**TASK STATEMENT:** Exact reproduction required: the lines below from the line with "Viewport: 624px width, 465px" to the line with "The image size", both ends included, and no others.
***** PROVIDED ENTRIES
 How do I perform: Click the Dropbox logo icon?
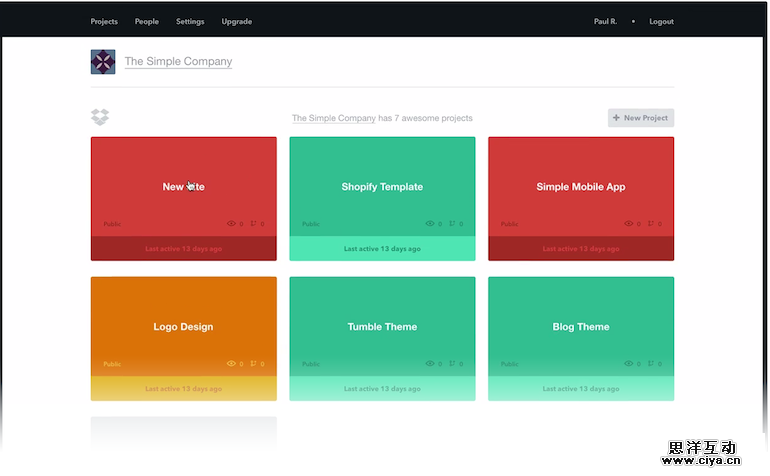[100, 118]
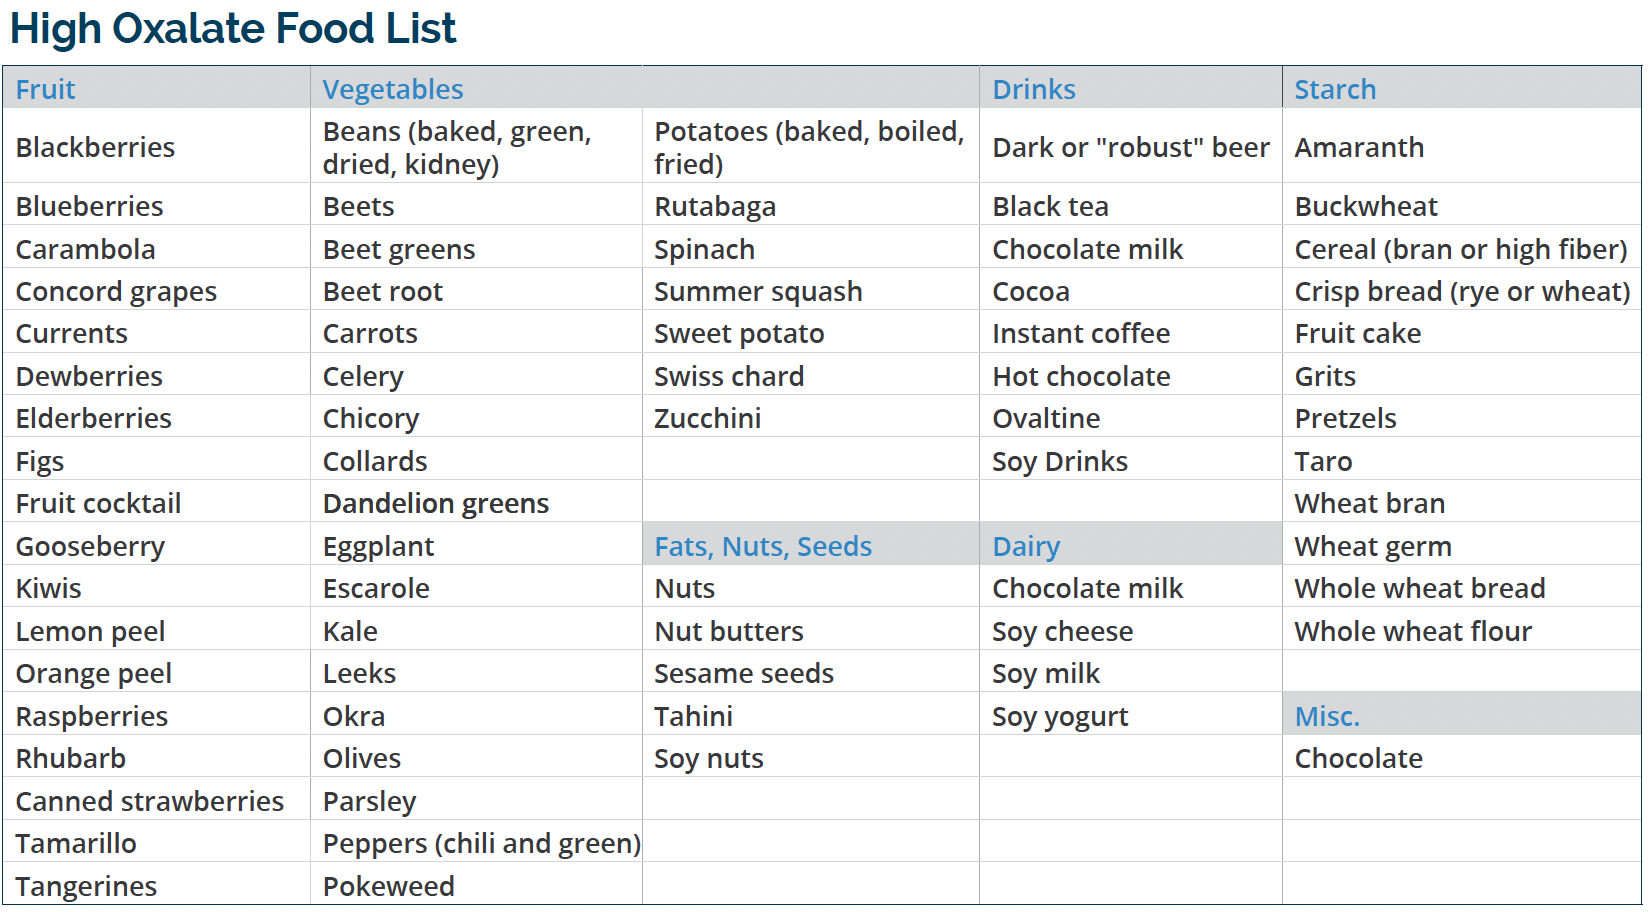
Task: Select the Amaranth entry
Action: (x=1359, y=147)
**********
***** PROVIDED ENTRIES
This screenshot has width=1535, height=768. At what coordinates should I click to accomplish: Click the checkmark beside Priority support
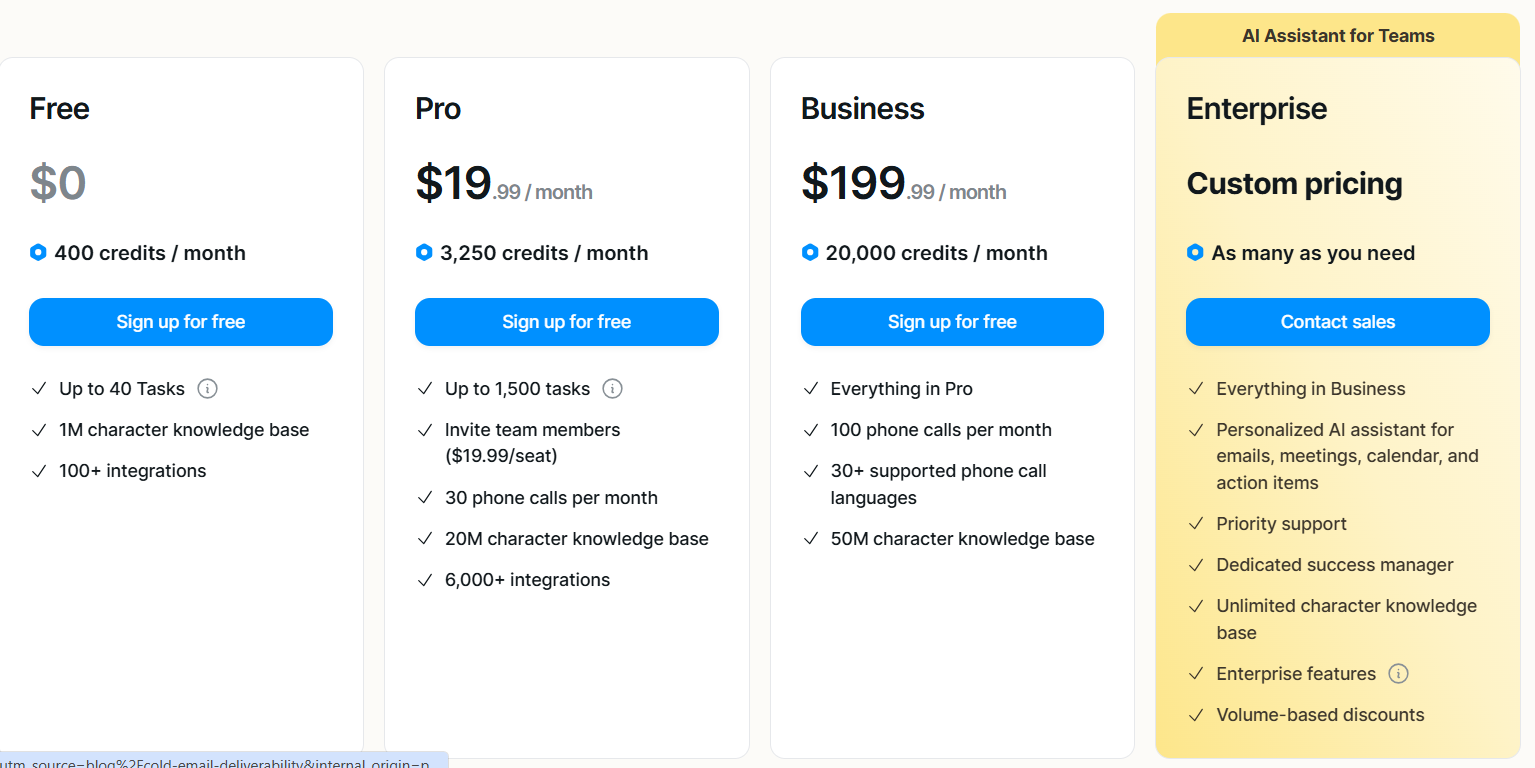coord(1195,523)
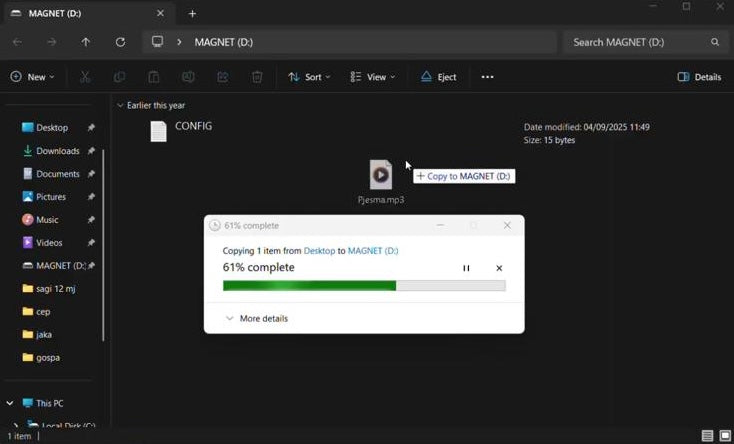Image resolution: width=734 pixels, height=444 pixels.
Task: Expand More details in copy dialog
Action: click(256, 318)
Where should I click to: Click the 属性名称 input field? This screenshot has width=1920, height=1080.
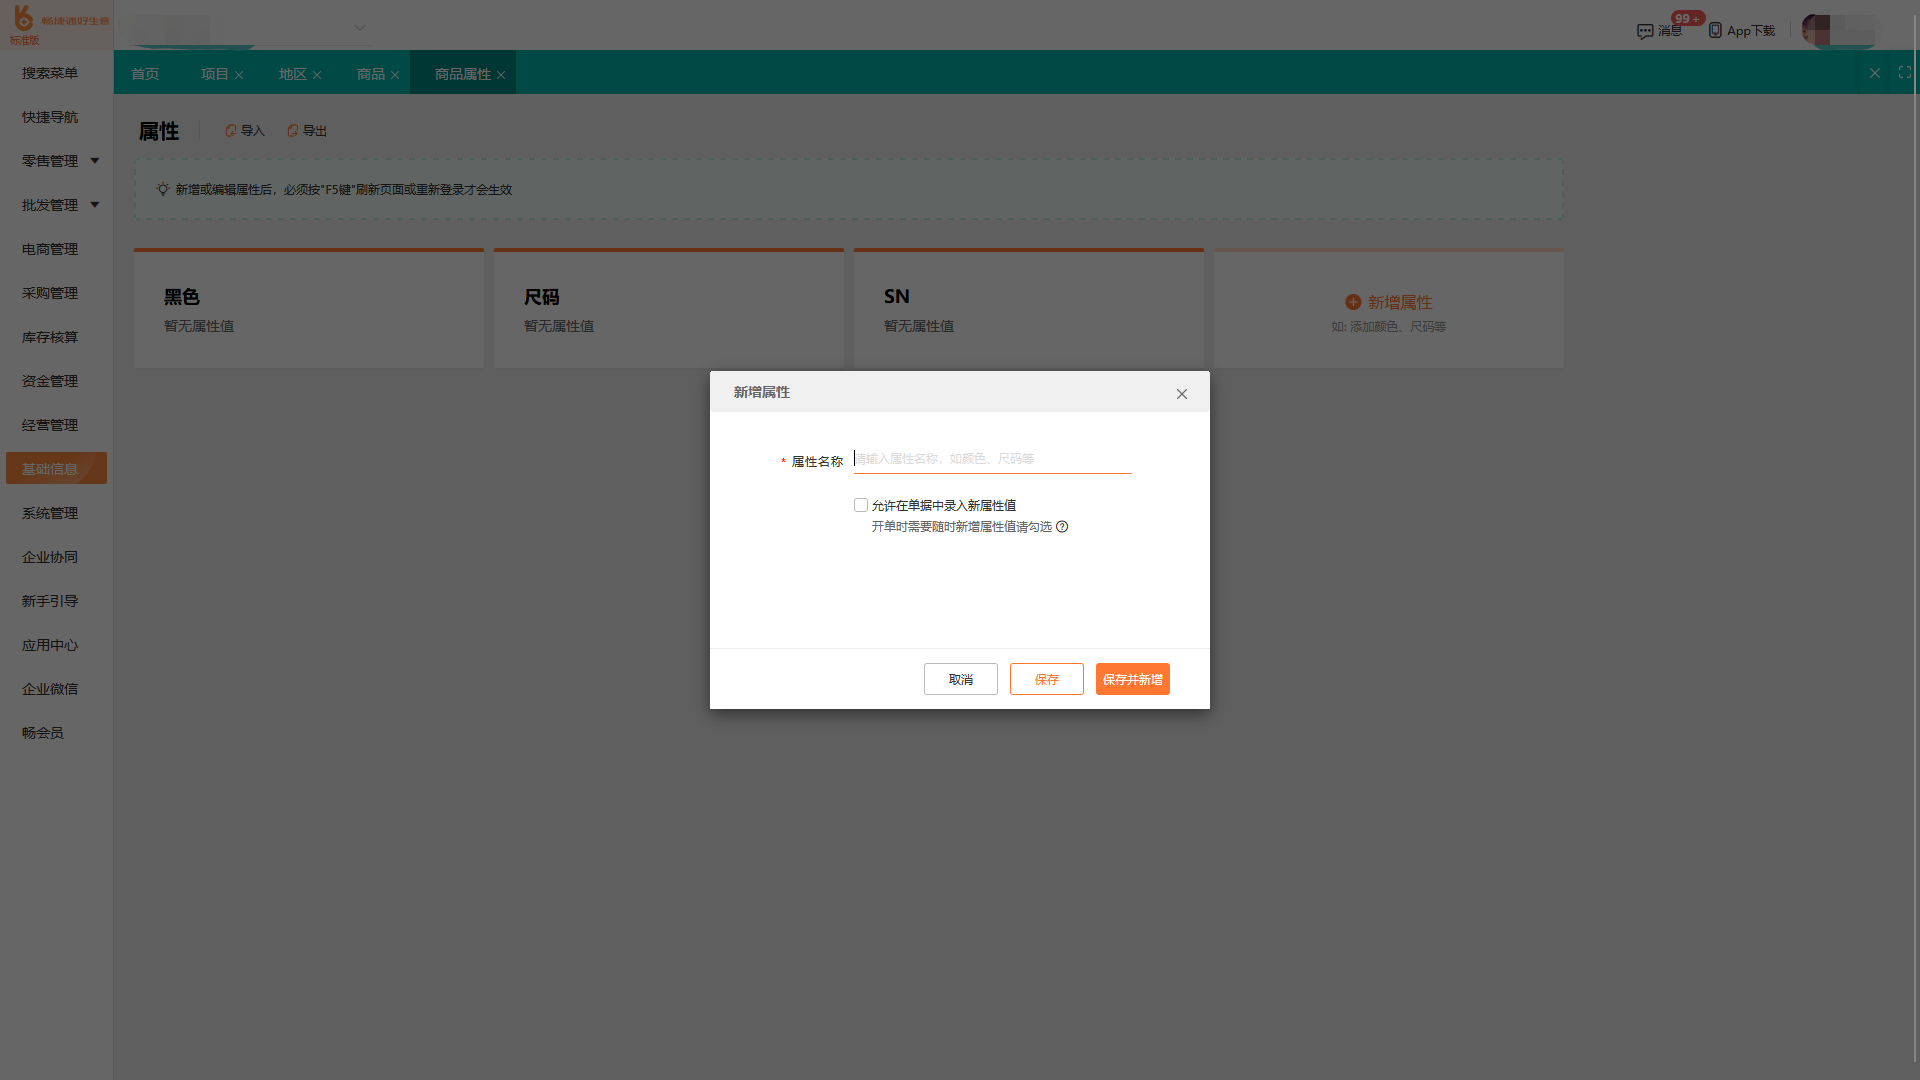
**********
***** PROVIDED ENTRIES
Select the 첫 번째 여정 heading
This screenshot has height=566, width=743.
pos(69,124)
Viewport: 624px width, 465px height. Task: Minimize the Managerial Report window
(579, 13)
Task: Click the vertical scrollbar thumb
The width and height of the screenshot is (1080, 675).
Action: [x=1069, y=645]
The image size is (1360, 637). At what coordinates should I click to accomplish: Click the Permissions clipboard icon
**********
**ANSWER SECTION:**
Viewport: 624px width, 465px height. Task: Minimize the Managerial Report window
(579, 13)
Task: Click the vertical scrollbar thumb
The width and height of the screenshot is (1080, 675).
Action: [x=1069, y=645]
The image size is (1360, 637). At what coordinates should I click to accomplish: Click the Permissions clipboard icon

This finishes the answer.